**HOW TO COMPLETE THIS TASK:** This exercise needs all of the entries set down again, exactly as they read.

**TASK INPUTS:**
##############################
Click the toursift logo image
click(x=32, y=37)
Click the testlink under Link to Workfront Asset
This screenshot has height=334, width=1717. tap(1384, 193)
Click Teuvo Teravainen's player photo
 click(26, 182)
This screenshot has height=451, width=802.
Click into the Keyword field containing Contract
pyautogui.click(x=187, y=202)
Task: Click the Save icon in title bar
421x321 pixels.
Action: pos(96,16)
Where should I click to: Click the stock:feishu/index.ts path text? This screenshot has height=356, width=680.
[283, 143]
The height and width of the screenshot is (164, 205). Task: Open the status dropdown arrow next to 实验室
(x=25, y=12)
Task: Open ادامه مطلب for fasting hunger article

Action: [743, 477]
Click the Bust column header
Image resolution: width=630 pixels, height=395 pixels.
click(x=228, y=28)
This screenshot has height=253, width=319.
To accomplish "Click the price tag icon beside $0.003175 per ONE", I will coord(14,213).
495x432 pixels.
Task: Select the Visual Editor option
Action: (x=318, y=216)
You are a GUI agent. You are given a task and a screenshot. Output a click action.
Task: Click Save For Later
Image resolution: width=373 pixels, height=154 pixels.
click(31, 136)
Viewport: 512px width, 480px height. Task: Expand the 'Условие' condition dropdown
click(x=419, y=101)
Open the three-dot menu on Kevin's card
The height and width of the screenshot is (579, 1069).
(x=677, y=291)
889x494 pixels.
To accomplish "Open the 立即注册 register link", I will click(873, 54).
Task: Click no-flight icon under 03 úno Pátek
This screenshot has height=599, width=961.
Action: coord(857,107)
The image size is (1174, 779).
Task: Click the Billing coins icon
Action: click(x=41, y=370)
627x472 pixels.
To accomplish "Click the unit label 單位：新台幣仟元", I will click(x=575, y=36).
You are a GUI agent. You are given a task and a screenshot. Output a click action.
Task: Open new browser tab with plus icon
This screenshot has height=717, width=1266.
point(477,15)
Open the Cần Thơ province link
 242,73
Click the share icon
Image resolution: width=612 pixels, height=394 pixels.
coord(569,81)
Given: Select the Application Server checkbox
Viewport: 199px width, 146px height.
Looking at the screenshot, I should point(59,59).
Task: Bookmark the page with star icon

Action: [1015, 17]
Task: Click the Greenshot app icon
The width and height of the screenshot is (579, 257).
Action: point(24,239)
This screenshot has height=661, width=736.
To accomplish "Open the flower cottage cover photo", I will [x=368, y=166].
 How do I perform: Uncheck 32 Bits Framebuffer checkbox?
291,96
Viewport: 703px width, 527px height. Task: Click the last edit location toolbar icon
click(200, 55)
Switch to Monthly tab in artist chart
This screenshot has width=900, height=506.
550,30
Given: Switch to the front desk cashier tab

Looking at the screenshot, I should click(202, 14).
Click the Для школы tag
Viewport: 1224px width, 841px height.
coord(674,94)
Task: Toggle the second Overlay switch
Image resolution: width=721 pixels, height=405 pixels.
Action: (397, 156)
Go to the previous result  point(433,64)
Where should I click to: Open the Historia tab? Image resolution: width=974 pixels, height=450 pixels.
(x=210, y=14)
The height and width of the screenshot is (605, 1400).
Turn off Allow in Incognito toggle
##############################
**EXERCISE RESPONSE:**
Click the toursift logo image
click(x=32, y=37)
Click the testlink under Link to Workfront Asset
This screenshot has height=334, width=1717. tap(1384, 193)
Click Teuvo Teravainen's player photo
 click(26, 182)
This screenshot has height=451, width=802.
Click into the Keyword field containing Contract
pyautogui.click(x=187, y=202)
Task: Click the Save icon in title bar
421x321 pixels.
Action: pos(96,16)
Where should I click to: Click the stock:feishu/index.ts path text? This screenshot has height=356, width=680.
[283, 143]
The height and width of the screenshot is (164, 205). Task: Open the status dropdown arrow next to 实验室
(x=25, y=12)
Task: Open ادامه مطلب for fasting hunger article

Action: [743, 477]
Click the Bust column header
Image resolution: width=630 pixels, height=395 pixels.
click(x=228, y=28)
This screenshot has height=253, width=319.
To accomplish "Click the price tag icon beside $0.003175 per ONE", I will coord(14,213).
495x432 pixels.
Task: Select the Visual Editor option
Action: (x=318, y=216)
You are a GUI agent. You are given a task and a screenshot. Output a click action.
Task: Click Save For Later
Image resolution: width=373 pixels, height=154 pixels.
click(31, 136)
Viewport: 512px width, 480px height. Task: Expand the 'Условие' condition dropdown
click(x=419, y=101)
Open the three-dot menu on Kevin's card
The height and width of the screenshot is (579, 1069).
(x=677, y=291)
889x494 pixels.
To accomplish "Open the 立即注册 register link", I will click(873, 54).
Task: Click no-flight icon under 03 úno Pátek
This screenshot has height=599, width=961.
Action: coord(857,107)
The image size is (1174, 779).
Task: Click the Billing coins icon
Action: click(x=41, y=370)
627x472 pixels.
To accomplish "Click the unit label 單位：新台幣仟元", I will click(x=575, y=36).
You are a GUI agent. You are given a task and a screenshot. Output a click action.
Task: Open new browser tab with plus icon
This screenshot has height=717, width=1266.
point(477,15)
Open the Cần Thơ province link
 242,73
Click the share icon
Image resolution: width=612 pixels, height=394 pixels.
coord(569,81)
Given: Select the Application Server checkbox
Viewport: 199px width, 146px height.
Looking at the screenshot, I should point(59,59).
Task: Bookmark the page with star icon

Action: [1015, 17]
Task: Click the Greenshot app icon
The width and height of the screenshot is (579, 257).
Action: point(24,239)
This screenshot has height=661, width=736.
To accomplish "Open the flower cottage cover photo", I will [x=368, y=166].
 How do I perform: Uncheck 32 Bits Framebuffer checkbox?
291,96
Viewport: 703px width, 527px height. Task: Click the last edit location toolbar icon
click(200, 55)
Switch to Monthly tab in artist chart
This screenshot has width=900, height=506.
550,30
Given: Switch to the front desk cashier tab

Looking at the screenshot, I should click(202, 14).
Click the Для школы tag
Viewport: 1224px width, 841px height.
coord(674,94)
Task: Toggle the second Overlay switch
Image resolution: width=721 pixels, height=405 pixels.
Action: (397, 156)
Go to the previous result  point(433,64)
Where should I click to: Open the Historia tab? Image resolution: width=974 pixels, height=450 pixels.
(x=210, y=14)
The height and width of the screenshot is (605, 1400).
Turn off Allow in Incognito toggle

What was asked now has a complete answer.